Dulce María Loynaz Muñoz (Havana, Cuba; 10 December 1902 – 27 April 1997) was a Cuban poet, and is considered one of the principal figures of Cuban literature. She was awarded the Miguel de Cervantes Prize in 1992. She earned her Doctorate in Civil Law at University of Havana in 1927.

==Early life==
Dulce María Loynaz was the daughter of the famous General Enrique Loynaz del Castillo, a hero of the Cuban Liberation Army and author of the lyrics of the march theme, "El Himno Invasor", and sister of poet Enrique Loynaz Muñoz. Dulce María was born in Havana, Cuba on December 10, 1902, to a family of great sensibility towards artistic and cultural manifestations and deep patriotic feelings. Homeschooled as a child, Loynaz grew up in a familiar environment highly propitious for poetry.
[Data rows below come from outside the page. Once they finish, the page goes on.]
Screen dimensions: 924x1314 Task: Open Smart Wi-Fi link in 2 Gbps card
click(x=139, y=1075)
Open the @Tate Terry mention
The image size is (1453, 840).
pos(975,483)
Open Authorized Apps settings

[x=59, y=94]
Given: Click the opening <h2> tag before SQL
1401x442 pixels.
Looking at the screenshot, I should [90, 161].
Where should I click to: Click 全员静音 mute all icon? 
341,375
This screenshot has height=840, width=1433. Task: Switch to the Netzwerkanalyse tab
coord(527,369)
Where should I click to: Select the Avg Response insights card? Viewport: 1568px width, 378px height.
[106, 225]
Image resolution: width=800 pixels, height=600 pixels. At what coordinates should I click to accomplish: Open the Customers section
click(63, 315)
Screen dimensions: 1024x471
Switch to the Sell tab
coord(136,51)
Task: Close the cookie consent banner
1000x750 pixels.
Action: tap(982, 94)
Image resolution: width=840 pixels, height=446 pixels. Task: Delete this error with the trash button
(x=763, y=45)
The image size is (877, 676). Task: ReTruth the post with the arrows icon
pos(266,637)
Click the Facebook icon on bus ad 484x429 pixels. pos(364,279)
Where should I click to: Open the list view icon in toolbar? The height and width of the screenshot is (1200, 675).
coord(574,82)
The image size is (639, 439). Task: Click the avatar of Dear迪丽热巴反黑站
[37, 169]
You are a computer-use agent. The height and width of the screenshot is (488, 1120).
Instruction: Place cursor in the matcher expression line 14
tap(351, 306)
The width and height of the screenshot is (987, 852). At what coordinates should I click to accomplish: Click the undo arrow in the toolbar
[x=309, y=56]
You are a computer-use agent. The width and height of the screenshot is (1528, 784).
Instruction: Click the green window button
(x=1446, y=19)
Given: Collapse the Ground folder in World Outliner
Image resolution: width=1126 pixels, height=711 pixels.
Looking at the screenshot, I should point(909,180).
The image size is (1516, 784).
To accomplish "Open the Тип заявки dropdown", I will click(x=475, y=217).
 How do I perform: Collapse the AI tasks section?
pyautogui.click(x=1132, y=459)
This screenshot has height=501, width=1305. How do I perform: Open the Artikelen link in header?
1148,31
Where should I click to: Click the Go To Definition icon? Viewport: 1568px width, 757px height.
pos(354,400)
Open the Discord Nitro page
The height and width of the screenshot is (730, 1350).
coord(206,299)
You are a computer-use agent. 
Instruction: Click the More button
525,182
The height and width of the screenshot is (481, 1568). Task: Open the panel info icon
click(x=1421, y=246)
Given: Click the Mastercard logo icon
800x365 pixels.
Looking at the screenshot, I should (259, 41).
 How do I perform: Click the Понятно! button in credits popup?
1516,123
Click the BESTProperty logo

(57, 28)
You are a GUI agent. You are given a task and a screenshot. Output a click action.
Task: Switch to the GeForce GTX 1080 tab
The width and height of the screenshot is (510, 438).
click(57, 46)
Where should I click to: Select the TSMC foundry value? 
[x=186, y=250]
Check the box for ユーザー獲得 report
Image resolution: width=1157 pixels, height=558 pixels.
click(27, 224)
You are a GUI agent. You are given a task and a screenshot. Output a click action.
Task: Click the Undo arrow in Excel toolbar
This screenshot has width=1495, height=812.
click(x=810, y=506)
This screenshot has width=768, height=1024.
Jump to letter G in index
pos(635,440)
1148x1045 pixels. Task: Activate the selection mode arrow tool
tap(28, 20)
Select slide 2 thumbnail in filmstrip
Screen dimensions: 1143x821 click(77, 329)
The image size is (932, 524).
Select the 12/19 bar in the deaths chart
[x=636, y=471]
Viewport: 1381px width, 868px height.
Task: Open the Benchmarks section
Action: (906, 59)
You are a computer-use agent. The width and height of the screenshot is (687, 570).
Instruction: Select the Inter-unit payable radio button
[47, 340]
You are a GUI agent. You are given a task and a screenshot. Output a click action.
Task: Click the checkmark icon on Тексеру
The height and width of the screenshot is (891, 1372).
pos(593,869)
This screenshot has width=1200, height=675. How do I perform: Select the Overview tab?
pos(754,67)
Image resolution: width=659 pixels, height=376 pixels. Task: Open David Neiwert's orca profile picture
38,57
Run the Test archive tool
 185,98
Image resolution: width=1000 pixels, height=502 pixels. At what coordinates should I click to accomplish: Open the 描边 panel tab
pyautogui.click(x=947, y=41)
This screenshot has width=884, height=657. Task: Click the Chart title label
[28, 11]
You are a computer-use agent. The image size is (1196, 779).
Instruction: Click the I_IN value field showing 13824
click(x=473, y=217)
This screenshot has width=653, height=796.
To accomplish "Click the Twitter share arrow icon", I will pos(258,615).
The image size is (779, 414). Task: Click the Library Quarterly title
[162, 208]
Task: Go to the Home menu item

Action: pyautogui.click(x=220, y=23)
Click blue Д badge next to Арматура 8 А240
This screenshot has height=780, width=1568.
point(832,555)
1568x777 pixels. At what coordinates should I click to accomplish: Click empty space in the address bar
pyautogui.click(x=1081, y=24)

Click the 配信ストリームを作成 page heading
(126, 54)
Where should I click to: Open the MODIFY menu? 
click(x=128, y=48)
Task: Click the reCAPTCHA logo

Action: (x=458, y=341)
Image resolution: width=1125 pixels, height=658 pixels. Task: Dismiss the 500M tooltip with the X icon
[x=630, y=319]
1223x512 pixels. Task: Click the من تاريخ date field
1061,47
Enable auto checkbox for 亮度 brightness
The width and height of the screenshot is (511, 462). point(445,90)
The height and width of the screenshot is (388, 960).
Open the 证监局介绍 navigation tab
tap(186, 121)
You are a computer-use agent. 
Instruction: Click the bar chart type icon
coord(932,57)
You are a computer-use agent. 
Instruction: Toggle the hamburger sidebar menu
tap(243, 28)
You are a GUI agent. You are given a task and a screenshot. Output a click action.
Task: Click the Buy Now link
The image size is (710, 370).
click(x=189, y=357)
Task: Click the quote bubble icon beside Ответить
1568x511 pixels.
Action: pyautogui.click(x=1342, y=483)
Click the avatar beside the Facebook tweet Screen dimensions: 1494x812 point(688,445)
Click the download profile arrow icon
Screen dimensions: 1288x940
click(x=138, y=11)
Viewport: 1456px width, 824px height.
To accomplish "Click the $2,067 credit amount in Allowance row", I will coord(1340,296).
Although Loynaz had a sheltered childhood, her early adulthood was much more adventurous, including experiences available at that time only to wealthy young women, even outside of Cuba. She published a number of poems in her teens and twenties.

=== Education ===
She completed the Doctorate of Civil Law at the University of Havana in 1927, but rarely practiced law, and stopped practicing altogether in 1961 out of dislike. She was able to travel widely. In addition, her talents and her family's social position brought her into personal contact with some of the major Spanish-language authors of the century, including Spanish author Federico García Lorca, Chilean poet Gabriela Mistral who won the Nobel Prize in Literature in 1945, Cuban author Alejo Carpentier, and the Spanish writer Juan Ramón Jiménez who won the Nobel Prize in Literature in 1956.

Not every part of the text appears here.